■ WORK TO COMPLETE
Whenever a line in the entries below contains "profile", copy that line.

--- EXERCISE MATERIAL Enclosed Below ---

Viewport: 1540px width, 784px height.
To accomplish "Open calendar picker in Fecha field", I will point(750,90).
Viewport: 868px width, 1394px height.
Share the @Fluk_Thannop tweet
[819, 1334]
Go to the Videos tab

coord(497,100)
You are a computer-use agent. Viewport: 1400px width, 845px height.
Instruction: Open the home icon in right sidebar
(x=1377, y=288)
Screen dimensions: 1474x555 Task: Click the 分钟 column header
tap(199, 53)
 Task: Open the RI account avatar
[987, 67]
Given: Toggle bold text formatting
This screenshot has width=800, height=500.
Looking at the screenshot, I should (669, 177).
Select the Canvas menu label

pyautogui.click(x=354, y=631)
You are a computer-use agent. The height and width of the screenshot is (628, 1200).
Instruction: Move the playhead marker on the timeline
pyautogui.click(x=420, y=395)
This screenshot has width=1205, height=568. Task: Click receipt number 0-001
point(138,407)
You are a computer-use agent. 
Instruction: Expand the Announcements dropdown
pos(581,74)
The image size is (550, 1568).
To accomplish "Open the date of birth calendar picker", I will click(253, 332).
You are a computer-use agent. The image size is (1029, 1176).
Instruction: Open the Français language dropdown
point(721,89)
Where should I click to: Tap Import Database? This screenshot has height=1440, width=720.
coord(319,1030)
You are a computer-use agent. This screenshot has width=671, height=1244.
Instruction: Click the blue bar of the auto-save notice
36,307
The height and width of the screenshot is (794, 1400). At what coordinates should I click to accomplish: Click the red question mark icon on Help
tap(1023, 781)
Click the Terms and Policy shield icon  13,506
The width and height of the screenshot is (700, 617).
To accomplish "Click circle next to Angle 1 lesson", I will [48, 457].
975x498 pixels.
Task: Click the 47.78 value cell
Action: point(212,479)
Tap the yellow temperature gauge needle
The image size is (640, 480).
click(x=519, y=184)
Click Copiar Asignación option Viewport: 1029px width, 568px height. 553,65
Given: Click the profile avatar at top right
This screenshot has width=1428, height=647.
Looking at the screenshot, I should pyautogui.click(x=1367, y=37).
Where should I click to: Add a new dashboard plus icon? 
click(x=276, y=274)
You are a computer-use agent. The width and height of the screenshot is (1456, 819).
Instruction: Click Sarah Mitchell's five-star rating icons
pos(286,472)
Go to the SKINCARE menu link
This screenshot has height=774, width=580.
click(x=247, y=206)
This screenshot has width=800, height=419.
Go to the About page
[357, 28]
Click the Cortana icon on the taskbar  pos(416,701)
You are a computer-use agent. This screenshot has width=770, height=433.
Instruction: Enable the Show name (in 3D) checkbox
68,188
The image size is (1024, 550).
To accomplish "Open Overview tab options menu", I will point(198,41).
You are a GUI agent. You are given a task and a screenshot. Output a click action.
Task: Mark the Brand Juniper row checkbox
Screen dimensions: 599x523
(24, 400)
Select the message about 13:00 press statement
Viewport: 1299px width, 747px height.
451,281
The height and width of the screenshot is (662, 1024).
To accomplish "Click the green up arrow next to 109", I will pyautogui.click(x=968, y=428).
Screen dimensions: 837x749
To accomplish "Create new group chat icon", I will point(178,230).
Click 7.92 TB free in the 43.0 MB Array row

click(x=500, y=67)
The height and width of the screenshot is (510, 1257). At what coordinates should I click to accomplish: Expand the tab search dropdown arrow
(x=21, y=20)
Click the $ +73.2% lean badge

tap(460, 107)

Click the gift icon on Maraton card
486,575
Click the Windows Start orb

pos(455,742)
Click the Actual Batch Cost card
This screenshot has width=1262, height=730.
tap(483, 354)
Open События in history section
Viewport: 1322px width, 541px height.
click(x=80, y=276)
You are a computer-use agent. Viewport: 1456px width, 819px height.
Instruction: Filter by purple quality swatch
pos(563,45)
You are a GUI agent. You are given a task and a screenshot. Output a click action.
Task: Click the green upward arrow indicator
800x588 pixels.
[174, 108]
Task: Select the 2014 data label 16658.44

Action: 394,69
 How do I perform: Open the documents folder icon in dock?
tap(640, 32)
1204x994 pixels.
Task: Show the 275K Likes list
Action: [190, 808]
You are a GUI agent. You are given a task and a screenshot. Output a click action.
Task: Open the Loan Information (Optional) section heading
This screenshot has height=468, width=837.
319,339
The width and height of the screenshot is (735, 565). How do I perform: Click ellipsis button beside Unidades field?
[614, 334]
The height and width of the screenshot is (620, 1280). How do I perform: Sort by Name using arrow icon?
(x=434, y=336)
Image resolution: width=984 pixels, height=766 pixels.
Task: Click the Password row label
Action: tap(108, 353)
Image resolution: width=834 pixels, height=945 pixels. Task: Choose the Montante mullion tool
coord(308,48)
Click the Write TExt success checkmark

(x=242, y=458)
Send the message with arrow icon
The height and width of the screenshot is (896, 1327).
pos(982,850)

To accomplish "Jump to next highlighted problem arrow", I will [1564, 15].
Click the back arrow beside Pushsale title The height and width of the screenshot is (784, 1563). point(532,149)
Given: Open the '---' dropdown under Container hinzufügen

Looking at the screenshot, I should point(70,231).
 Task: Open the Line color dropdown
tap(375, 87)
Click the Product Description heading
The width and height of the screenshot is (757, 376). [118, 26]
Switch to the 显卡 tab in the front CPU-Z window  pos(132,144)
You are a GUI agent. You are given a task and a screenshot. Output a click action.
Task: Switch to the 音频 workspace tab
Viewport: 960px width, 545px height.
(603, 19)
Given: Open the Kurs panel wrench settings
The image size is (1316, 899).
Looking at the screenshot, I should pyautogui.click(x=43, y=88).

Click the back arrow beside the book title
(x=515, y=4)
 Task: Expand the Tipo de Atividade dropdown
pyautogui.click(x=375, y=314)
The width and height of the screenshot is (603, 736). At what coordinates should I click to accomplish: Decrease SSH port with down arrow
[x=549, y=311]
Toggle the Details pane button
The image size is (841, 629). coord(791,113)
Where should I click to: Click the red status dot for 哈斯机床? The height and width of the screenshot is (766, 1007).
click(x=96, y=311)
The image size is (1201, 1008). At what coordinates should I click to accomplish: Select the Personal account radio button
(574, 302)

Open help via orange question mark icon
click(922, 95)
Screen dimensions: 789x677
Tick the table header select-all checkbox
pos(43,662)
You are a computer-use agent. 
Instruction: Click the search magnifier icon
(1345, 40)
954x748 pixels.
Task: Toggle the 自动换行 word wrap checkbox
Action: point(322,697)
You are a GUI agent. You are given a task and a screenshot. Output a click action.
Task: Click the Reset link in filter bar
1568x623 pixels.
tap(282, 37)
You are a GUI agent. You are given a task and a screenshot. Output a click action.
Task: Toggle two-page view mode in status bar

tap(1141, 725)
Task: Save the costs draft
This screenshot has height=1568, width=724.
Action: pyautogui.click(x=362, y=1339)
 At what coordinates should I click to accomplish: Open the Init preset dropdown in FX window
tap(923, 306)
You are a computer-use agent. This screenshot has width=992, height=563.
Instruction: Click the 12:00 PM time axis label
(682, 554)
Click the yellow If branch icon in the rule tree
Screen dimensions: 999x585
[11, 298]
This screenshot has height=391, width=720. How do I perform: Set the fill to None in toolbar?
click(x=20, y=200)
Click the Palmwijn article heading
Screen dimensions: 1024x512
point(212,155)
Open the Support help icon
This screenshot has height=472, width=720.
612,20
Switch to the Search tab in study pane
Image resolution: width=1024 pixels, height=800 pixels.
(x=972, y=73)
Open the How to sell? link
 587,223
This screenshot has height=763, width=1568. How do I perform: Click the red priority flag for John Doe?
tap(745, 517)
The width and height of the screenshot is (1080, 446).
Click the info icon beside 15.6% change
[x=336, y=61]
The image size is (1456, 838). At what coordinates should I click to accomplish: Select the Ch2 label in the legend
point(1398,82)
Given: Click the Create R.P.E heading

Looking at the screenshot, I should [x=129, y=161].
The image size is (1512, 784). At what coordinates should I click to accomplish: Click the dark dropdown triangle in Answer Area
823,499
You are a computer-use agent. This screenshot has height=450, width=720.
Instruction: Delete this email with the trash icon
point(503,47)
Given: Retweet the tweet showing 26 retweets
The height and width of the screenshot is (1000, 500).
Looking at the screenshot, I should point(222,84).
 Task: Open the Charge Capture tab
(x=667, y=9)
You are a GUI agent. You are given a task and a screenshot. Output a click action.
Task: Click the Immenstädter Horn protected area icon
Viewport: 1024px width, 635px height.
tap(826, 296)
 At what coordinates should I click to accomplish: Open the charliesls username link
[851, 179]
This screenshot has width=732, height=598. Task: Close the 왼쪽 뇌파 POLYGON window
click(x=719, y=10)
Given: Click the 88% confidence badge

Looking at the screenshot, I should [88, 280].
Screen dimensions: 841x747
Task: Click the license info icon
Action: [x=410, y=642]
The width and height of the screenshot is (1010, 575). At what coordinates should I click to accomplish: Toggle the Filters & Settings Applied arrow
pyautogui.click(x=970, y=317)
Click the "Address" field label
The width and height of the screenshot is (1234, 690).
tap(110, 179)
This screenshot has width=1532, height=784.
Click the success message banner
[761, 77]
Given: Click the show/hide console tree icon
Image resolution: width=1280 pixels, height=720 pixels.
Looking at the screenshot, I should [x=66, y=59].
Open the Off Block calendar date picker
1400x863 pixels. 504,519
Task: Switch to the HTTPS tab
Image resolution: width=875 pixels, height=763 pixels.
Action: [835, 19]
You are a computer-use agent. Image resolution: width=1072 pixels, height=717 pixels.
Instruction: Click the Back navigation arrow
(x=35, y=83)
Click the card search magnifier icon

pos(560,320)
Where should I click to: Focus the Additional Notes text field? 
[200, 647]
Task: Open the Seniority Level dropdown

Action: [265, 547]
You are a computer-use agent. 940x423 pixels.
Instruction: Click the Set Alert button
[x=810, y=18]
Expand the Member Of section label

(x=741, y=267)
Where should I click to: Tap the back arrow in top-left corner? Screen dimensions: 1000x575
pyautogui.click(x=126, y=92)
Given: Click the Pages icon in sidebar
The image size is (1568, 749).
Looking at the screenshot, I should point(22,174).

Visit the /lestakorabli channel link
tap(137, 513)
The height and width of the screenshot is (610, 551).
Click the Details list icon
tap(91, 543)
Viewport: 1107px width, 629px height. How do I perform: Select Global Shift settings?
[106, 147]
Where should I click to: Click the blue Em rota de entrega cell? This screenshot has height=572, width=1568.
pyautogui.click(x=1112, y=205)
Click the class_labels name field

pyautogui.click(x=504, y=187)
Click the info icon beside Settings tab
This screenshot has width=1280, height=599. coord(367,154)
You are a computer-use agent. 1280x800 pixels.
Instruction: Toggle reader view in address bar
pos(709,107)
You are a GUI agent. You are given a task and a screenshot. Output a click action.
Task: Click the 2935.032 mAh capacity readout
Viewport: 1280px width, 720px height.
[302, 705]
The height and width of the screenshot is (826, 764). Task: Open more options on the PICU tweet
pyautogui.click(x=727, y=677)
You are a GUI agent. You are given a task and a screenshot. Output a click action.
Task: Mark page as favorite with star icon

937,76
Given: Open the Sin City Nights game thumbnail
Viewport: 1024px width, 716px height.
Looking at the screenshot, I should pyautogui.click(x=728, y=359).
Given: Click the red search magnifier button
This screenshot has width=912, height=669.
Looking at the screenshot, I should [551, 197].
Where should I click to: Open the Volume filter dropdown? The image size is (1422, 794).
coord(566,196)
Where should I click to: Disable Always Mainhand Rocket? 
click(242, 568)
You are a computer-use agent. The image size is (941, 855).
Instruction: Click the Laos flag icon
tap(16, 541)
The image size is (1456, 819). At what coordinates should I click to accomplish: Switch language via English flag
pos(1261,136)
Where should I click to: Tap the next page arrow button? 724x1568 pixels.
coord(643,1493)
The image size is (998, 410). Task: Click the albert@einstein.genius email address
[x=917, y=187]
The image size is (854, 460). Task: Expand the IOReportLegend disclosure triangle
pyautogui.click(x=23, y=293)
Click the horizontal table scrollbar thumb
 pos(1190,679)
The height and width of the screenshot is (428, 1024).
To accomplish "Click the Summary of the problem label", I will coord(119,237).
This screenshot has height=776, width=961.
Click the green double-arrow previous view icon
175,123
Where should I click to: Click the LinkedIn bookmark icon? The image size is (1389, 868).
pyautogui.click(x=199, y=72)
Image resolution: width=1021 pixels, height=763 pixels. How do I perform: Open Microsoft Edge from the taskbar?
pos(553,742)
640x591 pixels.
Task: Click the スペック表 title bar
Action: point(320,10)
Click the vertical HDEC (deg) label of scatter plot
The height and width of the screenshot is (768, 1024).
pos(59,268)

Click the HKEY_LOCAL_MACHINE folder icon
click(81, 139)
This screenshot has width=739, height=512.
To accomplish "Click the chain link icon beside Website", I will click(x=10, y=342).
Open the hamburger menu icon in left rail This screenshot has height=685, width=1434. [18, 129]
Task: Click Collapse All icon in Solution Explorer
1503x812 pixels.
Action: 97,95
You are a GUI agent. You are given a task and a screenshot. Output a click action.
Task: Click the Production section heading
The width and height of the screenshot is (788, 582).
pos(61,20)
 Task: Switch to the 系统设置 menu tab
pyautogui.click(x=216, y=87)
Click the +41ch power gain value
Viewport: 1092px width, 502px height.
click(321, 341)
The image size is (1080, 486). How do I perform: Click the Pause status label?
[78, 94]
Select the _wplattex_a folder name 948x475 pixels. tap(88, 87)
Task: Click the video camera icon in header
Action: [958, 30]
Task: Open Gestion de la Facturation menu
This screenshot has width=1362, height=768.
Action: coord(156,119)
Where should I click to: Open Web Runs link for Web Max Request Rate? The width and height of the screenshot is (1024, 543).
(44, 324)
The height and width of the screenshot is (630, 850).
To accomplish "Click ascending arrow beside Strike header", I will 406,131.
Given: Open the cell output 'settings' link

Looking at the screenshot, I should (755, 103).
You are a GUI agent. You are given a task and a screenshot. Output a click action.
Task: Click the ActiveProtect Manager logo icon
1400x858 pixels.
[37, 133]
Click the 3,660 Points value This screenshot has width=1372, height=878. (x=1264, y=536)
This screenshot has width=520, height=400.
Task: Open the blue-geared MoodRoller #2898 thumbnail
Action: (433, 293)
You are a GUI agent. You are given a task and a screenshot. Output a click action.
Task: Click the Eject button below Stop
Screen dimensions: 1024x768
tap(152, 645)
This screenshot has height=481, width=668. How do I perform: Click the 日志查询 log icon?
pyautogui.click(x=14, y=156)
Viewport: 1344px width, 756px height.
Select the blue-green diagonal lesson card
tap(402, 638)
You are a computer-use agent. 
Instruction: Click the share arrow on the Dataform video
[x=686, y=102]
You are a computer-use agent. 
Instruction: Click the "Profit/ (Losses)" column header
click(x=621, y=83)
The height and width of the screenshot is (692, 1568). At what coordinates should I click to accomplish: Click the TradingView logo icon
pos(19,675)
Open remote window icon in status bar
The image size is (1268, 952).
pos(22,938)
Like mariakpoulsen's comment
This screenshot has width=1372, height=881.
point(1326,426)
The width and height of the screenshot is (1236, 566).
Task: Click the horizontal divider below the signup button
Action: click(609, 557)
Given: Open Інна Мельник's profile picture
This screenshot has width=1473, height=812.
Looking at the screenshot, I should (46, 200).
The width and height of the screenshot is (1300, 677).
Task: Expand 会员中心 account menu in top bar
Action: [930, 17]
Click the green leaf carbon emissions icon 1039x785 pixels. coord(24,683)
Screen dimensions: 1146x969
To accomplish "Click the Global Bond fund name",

--- End of Enclosed EXERCISE MATERIAL ---

■ ANSWER TO THIS PROBLEM
Given: Click the profile avatar at top right
Given: Open Інна Мельник's profile picture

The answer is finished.